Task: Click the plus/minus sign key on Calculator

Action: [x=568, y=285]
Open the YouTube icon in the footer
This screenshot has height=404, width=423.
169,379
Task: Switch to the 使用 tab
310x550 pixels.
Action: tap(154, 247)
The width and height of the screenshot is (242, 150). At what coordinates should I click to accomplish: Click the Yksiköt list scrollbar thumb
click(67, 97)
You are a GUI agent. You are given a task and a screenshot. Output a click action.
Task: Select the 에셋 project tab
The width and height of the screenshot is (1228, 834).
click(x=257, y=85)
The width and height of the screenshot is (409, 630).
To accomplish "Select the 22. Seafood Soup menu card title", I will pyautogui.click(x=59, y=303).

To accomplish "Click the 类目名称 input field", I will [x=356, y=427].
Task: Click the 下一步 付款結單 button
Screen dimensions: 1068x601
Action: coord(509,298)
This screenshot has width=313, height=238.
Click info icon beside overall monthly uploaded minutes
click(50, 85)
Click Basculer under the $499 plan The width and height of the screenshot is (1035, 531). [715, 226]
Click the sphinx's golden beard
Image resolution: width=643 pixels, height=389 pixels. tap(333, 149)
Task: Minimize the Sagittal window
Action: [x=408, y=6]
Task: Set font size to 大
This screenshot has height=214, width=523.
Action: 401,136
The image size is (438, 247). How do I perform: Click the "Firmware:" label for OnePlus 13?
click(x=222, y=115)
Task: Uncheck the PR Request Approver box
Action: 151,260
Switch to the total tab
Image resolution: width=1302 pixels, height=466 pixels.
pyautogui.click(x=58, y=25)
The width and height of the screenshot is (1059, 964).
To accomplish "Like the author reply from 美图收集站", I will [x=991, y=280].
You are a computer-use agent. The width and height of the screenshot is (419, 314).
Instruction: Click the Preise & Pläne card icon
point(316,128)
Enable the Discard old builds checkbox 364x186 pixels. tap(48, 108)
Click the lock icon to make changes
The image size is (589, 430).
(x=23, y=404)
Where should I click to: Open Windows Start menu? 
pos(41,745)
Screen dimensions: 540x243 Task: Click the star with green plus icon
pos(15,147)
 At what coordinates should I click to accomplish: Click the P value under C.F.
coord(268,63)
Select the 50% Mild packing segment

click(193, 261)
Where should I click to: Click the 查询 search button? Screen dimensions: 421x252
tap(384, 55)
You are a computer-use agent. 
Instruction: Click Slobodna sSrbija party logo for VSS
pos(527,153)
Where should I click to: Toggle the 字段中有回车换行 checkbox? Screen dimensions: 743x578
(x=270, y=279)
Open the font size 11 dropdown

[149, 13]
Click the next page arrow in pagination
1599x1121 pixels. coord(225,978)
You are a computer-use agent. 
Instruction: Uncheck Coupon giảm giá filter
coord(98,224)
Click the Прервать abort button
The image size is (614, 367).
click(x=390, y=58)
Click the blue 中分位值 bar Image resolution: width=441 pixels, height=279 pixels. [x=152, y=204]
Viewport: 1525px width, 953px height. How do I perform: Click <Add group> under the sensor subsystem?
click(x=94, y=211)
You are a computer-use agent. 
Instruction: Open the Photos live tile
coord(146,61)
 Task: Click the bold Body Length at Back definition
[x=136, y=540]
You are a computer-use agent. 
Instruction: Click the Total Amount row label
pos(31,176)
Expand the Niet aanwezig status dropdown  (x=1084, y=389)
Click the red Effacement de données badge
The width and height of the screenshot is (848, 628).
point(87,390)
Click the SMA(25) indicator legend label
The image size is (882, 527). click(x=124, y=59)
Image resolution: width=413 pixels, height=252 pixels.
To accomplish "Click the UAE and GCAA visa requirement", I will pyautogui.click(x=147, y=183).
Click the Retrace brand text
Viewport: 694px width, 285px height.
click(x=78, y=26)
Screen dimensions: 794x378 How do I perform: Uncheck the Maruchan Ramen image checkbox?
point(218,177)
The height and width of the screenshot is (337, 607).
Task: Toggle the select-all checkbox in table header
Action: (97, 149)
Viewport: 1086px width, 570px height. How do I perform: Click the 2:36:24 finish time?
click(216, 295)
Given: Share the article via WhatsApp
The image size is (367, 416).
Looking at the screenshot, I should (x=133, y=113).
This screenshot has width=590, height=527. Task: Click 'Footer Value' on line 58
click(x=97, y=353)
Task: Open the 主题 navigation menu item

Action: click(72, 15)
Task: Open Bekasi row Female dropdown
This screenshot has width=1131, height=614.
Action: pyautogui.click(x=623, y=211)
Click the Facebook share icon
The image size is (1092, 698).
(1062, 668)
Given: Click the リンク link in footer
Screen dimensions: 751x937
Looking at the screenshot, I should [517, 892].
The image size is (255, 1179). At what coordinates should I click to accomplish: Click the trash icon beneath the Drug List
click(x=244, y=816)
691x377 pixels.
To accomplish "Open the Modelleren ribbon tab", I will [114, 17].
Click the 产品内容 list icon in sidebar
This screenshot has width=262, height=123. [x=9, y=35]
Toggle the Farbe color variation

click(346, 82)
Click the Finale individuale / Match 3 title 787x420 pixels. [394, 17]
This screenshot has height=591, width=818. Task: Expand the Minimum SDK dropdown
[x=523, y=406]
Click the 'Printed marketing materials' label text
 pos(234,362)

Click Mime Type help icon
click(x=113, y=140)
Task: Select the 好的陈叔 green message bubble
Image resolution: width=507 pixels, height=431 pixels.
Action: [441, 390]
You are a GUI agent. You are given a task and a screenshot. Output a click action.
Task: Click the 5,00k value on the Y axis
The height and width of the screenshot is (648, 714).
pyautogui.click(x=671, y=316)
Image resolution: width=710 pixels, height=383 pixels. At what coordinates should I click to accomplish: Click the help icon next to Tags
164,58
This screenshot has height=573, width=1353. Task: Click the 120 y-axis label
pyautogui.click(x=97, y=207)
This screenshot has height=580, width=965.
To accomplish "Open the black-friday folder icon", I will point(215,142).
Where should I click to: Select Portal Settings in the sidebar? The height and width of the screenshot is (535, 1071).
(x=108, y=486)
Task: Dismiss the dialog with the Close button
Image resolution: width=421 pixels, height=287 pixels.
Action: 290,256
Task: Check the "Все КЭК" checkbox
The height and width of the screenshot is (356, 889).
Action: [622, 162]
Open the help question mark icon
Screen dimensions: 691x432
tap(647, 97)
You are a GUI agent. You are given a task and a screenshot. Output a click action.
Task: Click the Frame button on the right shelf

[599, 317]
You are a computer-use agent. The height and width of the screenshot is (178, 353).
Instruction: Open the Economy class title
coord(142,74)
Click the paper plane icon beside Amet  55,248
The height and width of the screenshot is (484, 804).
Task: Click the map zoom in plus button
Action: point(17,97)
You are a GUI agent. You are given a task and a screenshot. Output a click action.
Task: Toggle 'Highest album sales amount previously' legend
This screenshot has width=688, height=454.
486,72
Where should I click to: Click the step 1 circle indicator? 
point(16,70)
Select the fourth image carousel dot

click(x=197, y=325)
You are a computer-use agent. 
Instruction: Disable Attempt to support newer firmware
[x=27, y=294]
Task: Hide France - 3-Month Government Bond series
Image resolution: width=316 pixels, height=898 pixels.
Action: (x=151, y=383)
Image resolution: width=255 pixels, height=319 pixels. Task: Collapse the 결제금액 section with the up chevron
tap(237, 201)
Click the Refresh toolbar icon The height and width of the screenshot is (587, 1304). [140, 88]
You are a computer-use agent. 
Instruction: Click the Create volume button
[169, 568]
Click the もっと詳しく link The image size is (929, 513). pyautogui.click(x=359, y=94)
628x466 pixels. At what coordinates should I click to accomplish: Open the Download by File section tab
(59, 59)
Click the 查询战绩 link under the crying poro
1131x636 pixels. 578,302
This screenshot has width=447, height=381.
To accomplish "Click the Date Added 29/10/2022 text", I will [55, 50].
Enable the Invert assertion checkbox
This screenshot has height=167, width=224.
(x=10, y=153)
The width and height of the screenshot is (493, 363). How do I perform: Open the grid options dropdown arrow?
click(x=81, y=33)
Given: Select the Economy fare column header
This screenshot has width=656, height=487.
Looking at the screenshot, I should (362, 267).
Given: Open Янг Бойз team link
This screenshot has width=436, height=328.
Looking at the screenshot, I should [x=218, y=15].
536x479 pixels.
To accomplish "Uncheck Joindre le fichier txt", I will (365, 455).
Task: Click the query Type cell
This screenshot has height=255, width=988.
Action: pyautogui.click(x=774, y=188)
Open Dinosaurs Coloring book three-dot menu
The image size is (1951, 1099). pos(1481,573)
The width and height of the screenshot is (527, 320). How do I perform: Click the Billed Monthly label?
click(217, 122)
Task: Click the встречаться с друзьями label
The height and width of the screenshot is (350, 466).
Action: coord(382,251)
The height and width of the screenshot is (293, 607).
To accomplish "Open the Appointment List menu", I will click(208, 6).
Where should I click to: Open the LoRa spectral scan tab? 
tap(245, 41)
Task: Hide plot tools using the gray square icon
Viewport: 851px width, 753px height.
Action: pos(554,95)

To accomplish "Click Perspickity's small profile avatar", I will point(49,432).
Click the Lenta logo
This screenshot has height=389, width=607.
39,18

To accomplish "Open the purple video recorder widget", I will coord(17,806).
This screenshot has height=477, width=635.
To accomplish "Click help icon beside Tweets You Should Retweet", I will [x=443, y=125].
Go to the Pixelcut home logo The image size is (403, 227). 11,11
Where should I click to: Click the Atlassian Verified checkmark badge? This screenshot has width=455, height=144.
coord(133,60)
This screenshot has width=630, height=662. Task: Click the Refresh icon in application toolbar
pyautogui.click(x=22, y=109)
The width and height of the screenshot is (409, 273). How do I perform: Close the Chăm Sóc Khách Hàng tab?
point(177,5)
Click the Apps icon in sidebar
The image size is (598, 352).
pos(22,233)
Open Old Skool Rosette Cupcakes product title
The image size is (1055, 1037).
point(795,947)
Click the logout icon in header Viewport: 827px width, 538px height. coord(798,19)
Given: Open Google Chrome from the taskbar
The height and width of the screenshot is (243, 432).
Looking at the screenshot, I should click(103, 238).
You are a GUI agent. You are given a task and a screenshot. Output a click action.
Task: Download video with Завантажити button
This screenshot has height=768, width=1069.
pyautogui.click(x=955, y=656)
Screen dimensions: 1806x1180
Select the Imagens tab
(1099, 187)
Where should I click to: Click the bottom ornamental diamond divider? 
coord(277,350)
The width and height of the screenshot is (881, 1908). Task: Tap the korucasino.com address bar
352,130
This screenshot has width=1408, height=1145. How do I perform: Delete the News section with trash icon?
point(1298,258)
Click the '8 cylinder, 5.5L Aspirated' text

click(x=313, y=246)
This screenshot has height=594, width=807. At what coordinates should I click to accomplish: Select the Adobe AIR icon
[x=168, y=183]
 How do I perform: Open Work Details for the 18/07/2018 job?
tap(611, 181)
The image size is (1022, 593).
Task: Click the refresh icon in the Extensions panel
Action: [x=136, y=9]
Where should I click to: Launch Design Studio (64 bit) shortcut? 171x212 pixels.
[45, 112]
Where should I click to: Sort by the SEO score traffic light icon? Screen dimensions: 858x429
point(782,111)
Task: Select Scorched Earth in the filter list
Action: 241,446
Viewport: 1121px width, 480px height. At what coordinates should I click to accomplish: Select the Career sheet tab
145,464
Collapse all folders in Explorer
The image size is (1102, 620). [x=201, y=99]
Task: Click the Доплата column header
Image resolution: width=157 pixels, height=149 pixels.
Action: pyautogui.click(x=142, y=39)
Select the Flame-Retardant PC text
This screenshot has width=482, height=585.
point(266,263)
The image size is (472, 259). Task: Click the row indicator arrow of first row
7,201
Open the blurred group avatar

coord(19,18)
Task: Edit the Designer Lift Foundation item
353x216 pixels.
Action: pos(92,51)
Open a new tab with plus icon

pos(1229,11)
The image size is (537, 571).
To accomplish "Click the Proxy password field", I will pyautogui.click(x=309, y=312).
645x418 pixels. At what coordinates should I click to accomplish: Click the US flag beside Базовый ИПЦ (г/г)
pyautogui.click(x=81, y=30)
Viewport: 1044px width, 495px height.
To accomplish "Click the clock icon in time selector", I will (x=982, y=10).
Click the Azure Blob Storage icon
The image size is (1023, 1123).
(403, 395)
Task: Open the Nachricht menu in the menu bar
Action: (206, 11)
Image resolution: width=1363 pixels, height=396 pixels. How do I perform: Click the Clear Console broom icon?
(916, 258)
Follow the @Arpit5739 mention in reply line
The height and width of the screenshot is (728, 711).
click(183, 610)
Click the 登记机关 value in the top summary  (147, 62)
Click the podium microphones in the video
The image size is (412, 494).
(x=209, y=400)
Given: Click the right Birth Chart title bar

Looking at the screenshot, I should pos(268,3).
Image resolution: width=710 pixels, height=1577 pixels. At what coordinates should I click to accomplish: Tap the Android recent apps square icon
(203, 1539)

Task to complete ▸ Your answer should consist of the lines above that hold the word "Hide".

Answer to the exercise ▸
Task: Hide France - 3-Month Government Bond series
Task: Hide plot tools using the gray square icon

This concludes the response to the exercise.